During the project’s first phase, which lasted from winter 2014 to winter 2015, Norforce and Hecla saw the site reduce its propane usage by 45,000 litres.
“The pilot test in 2014 gave us all the data to see the impact of the two machines in the propane heating system of the mine ... and we had a very significant impact,” said Christian Léveillé, Norforce’s executive director. “We expect the machine will have a great impact on the propane consumption [in the second phase].”
The seven heat exchange units will use between 4,500 and 6,000 tonnes of biomass per year, and each generates 500 kilowatts of power. Léveillé said the second phase of the project would last at least nine years.
Prior to beginning the project, Casa Berardi was heated exclusively by propane in the winter months of mid-November to mid-April, and annually it would use between 2.5 and 3 million litres. The goal, however, is not to phase out propane entirely, but to cut greenhouse gas emissions at the site while having a functional hybrid heating system. During warmer winter days of around 0 degrees Celsius, Léveillé explained, biomass would heat the site, as propane does not work as well at those temperatures. Propane would continue to heat the site on colder days.
“The ultimate goal is to be able to ... not be dependent on one of these energies, and to compensate for any eventuality,” said Josée Plouffe, Hecla Quebec’s regional communication coordinator.
The $3-million project has received $1.1 million from Quebec’s ministry of energy and natural resources through its greenhouse gas program, and is expected to avoid 2,732 tonnes of greenhouse gas emissions per year by using biomass instead of propane. Norforce is selling the heat to Hecla, and will make money based on how much propane is saved each year.
Norforce, the joint creation of Metal Marquis and Coopérative forestière St-Dominique, approached Aurizon Mines in 2011 about heating Casa Berardi with biomass. While the two companies were negotiating, the underground gold mine was sold to Hecla, and talks began again.
The pilot project began in 2013, but the machines were not installed until January 2014. First, Norforce had to find the right technology for the job. Initially, Léveillé said, the company looked to technology used in sawmills to burn bark, but the machines were too large and each time they made an energy transfer, there was a loss of energy. “We wanted to use a technology that makes less energy transfers,” he said.
The company eventually settled on a technology that is currently used in agriculture to dry crops, and adapted it to the site’s needs. “We have a machine that produces energy with no water … so it’s like a heat gun. It produces hot, clean air and that’s what the mine needs,” Léveillé said.

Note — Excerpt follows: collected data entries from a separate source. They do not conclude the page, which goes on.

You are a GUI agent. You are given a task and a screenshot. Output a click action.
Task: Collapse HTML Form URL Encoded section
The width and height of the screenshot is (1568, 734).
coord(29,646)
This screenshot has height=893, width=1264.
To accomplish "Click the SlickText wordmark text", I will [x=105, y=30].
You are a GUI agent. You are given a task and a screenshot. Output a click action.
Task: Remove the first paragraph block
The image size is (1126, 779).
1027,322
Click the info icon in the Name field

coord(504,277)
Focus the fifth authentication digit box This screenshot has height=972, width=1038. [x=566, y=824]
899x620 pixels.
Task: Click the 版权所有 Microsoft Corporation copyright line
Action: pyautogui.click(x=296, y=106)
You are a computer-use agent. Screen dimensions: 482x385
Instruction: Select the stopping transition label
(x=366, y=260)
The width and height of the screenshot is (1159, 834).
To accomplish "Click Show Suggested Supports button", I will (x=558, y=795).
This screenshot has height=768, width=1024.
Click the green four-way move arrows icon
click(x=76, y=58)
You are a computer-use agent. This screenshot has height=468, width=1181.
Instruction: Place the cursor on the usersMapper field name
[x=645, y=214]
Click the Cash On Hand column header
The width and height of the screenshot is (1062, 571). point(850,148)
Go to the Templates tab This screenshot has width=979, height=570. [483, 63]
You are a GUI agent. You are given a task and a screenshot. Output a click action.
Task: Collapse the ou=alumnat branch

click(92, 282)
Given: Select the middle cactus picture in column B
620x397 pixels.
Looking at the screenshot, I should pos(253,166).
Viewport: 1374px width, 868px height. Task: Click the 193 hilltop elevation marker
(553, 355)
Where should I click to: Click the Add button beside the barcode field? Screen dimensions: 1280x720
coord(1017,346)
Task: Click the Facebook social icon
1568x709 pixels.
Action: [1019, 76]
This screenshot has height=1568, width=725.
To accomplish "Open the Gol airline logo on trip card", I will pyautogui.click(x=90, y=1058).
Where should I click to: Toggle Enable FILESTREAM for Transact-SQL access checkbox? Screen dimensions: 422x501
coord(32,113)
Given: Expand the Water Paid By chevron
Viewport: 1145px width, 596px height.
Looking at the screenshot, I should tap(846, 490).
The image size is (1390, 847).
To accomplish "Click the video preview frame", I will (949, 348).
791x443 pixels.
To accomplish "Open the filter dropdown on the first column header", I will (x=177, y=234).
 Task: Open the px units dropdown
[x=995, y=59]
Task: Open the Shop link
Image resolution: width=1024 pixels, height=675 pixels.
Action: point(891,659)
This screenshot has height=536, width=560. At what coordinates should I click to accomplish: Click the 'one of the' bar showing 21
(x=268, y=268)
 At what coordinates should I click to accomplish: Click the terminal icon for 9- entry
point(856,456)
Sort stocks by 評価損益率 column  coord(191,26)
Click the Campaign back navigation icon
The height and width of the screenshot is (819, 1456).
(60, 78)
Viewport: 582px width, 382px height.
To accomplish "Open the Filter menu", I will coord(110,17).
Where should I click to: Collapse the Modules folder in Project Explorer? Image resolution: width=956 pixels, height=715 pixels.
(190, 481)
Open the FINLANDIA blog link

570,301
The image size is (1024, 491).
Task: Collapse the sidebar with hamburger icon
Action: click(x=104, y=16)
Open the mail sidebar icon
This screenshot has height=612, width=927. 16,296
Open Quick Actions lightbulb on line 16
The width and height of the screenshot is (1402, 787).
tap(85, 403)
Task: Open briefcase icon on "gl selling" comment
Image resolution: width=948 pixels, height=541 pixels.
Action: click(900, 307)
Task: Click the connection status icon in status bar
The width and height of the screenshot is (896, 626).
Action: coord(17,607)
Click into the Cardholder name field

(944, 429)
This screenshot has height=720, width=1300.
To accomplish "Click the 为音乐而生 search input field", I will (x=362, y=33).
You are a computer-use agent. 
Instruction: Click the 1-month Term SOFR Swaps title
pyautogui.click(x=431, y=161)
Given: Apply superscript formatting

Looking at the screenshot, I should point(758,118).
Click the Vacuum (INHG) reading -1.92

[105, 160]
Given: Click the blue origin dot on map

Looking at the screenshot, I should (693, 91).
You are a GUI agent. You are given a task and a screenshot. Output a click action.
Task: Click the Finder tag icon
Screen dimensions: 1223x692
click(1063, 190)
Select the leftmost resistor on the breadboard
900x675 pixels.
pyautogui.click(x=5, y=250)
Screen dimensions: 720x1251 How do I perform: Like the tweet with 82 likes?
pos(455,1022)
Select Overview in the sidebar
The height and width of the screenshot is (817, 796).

Boosting the local economy is an added bonus as Abitibi-Témiscamingue does not produce propane, but it has a strong forestry economy. “Hecla has to buy propane from Montreal and Sarnia, Ontario, so that money it spends on propane leaves the region,” Léveillé said. “[Instead, they can] buy biomass that’s locally produced. It gives the region money that would actually go out of Abitibi-Témiscamingue.”
Léveillé said he sees plenty of opportunities for other mining companies to begin using biomass on their sites. “Eighty per cent of operating mines have a [propane] heating system like Casa Berardi,” he said. “So the potential of that kind of project is huge. We are in a good position right now to develop that kind of project."